INPUT DATA:
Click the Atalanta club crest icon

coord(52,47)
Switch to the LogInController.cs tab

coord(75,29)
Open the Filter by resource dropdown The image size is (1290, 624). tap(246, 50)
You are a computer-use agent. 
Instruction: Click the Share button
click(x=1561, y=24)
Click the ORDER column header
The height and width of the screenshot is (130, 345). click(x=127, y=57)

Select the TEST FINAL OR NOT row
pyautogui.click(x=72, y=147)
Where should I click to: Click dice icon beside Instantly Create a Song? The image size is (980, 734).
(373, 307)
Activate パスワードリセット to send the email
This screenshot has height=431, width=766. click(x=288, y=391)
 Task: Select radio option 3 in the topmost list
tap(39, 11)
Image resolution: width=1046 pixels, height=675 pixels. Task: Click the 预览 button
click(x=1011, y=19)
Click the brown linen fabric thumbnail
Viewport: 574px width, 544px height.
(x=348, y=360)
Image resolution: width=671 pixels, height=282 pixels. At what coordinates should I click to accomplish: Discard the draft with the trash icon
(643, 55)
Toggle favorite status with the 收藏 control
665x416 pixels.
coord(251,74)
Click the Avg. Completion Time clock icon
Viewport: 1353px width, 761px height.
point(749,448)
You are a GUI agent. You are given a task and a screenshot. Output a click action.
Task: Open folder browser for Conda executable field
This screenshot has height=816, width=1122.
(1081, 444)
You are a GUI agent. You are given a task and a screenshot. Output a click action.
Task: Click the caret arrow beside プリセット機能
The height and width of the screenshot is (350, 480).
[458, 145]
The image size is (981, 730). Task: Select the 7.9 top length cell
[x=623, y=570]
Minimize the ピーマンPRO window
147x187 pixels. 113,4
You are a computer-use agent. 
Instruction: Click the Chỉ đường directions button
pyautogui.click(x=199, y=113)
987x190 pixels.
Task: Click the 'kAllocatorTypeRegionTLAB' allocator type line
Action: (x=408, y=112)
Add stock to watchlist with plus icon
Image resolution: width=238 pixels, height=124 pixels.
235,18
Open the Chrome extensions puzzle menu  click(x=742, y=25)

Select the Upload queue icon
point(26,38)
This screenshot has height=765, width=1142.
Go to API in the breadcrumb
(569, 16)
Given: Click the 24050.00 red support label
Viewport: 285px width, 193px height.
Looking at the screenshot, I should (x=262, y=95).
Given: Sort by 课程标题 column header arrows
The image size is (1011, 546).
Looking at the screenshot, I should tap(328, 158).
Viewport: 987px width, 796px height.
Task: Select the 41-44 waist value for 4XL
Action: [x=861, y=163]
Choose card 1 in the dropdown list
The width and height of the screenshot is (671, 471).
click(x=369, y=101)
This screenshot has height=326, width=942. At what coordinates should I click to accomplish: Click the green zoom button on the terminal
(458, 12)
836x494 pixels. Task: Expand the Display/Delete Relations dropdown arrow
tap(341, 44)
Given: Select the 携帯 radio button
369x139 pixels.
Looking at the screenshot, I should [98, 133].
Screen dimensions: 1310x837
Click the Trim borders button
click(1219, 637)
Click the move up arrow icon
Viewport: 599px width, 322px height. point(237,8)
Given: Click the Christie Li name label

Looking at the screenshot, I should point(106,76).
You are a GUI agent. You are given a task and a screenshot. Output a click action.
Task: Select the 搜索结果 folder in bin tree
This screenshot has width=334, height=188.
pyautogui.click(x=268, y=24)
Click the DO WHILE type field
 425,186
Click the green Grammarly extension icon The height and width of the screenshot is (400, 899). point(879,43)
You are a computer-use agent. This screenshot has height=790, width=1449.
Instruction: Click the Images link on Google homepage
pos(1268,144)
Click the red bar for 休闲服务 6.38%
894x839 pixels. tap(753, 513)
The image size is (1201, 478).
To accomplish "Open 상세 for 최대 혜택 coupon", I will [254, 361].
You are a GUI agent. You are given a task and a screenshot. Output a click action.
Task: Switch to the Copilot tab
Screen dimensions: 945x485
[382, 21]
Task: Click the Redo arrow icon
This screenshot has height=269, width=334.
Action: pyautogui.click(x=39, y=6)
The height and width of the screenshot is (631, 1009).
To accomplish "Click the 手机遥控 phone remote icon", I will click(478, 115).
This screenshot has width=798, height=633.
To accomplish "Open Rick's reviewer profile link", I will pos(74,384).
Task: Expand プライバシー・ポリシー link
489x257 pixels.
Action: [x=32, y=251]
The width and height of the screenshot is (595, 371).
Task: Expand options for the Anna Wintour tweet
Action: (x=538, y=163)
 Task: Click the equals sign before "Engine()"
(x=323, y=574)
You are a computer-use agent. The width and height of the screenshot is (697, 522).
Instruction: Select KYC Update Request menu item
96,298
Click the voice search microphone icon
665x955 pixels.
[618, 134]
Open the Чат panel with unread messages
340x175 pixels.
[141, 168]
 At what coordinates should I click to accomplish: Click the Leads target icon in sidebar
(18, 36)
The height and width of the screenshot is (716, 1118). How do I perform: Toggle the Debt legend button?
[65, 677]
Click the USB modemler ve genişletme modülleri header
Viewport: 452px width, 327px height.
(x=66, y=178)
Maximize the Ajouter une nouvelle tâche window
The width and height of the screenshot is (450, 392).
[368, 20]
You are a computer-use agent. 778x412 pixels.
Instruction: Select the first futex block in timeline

WHAT THE TASK ASKS: Your task is to restate the material above word for word.

ANSWER BOX:
Click the Atalanta club crest icon

coord(52,47)
Switch to the LogInController.cs tab

coord(75,29)
Open the Filter by resource dropdown The image size is (1290, 624). tap(246, 50)
You are a computer-use agent. 
Instruction: Click the Share button
click(x=1561, y=24)
Click the ORDER column header
The height and width of the screenshot is (130, 345). click(x=127, y=57)

Select the TEST FINAL OR NOT row
pyautogui.click(x=72, y=147)
Where should I click to: Click dice icon beside Instantly Create a Song? The image size is (980, 734).
(373, 307)
Activate パスワードリセット to send the email
This screenshot has height=431, width=766. click(x=288, y=391)
 Task: Select radio option 3 in the topmost list
tap(39, 11)
Image resolution: width=1046 pixels, height=675 pixels. Task: Click the 预览 button
click(x=1011, y=19)
Click the brown linen fabric thumbnail
Viewport: 574px width, 544px height.
(x=348, y=360)
Image resolution: width=671 pixels, height=282 pixels. At what coordinates should I click to accomplish: Discard the draft with the trash icon
(643, 55)
Toggle favorite status with the 收藏 control
665x416 pixels.
coord(251,74)
Click the Avg. Completion Time clock icon
Viewport: 1353px width, 761px height.
point(749,448)
You are a GUI agent. You are given a task and a screenshot. Output a click action.
Task: Open folder browser for Conda executable field
This screenshot has height=816, width=1122.
(1081, 444)
You are a GUI agent. You are given a task and a screenshot. Output a click action.
Task: Click the caret arrow beside プリセット機能
The height and width of the screenshot is (350, 480).
[458, 145]
The image size is (981, 730). Task: Select the 7.9 top length cell
[x=623, y=570]
Minimize the ピーマンPRO window
147x187 pixels. 113,4
You are a computer-use agent. 
Instruction: Click the Chỉ đường directions button
pyautogui.click(x=199, y=113)
987x190 pixels.
Task: Click the 'kAllocatorTypeRegionTLAB' allocator type line
Action: (x=408, y=112)
Add stock to watchlist with plus icon
Image resolution: width=238 pixels, height=124 pixels.
235,18
Open the Chrome extensions puzzle menu  click(x=742, y=25)

Select the Upload queue icon
point(26,38)
This screenshot has height=765, width=1142.
Go to API in the breadcrumb
(569, 16)
Given: Click the 24050.00 red support label
Viewport: 285px width, 193px height.
Looking at the screenshot, I should (x=262, y=95).
Given: Sort by 课程标题 column header arrows
The image size is (1011, 546).
Looking at the screenshot, I should tap(328, 158).
Viewport: 987px width, 796px height.
Task: Select the 41-44 waist value for 4XL
Action: [x=861, y=163]
Choose card 1 in the dropdown list
The width and height of the screenshot is (671, 471).
click(x=369, y=101)
This screenshot has height=326, width=942. At what coordinates should I click to accomplish: Click the green zoom button on the terminal
(458, 12)
836x494 pixels. Task: Expand the Display/Delete Relations dropdown arrow
tap(341, 44)
Given: Select the 携帯 radio button
369x139 pixels.
Looking at the screenshot, I should [98, 133].
Screen dimensions: 1310x837
Click the Trim borders button
click(1219, 637)
Click the move up arrow icon
Viewport: 599px width, 322px height. point(237,8)
Given: Click the Christie Li name label

Looking at the screenshot, I should point(106,76).
You are a GUI agent. You are given a task and a screenshot. Output a click action.
Task: Select the 搜索结果 folder in bin tree
This screenshot has width=334, height=188.
pyautogui.click(x=268, y=24)
Click the DO WHILE type field
 425,186
Click the green Grammarly extension icon The height and width of the screenshot is (400, 899). point(879,43)
You are a computer-use agent. This screenshot has height=790, width=1449.
Instruction: Click the Images link on Google homepage
pos(1268,144)
Click the red bar for 休闲服务 6.38%
894x839 pixels. tap(753, 513)
The image size is (1201, 478).
To accomplish "Open 상세 for 최대 혜택 coupon", I will [254, 361].
You are a GUI agent. You are given a task and a screenshot. Output a click action.
Task: Switch to the Copilot tab
Screen dimensions: 945x485
[382, 21]
Task: Click the Redo arrow icon
This screenshot has height=269, width=334.
Action: pyautogui.click(x=39, y=6)
The height and width of the screenshot is (631, 1009).
To accomplish "Click the 手机遥控 phone remote icon", I will click(478, 115).
This screenshot has width=798, height=633.
To accomplish "Open Rick's reviewer profile link", I will pos(74,384).
Task: Expand プライバシー・ポリシー link
489x257 pixels.
Action: [x=32, y=251]
The width and height of the screenshot is (595, 371).
Task: Expand options for the Anna Wintour tweet
Action: (x=538, y=163)
 Task: Click the equals sign before "Engine()"
(x=323, y=574)
You are a computer-use agent. The width and height of the screenshot is (697, 522).
Instruction: Select KYC Update Request menu item
96,298
Click the voice search microphone icon
665x955 pixels.
[618, 134]
Open the Чат panel with unread messages
340x175 pixels.
[141, 168]
 At what coordinates should I click to accomplish: Click the Leads target icon in sidebar
(18, 36)
The height and width of the screenshot is (716, 1118). How do I perform: Toggle the Debt legend button?
[65, 677]
Click the USB modemler ve genişletme modülleri header
Viewport: 452px width, 327px height.
(x=66, y=178)
Maximize the Ajouter une nouvelle tâche window
The width and height of the screenshot is (450, 392).
[368, 20]
You are a computer-use agent. 778x412 pixels.
Instruction: Select the first futex block in timeline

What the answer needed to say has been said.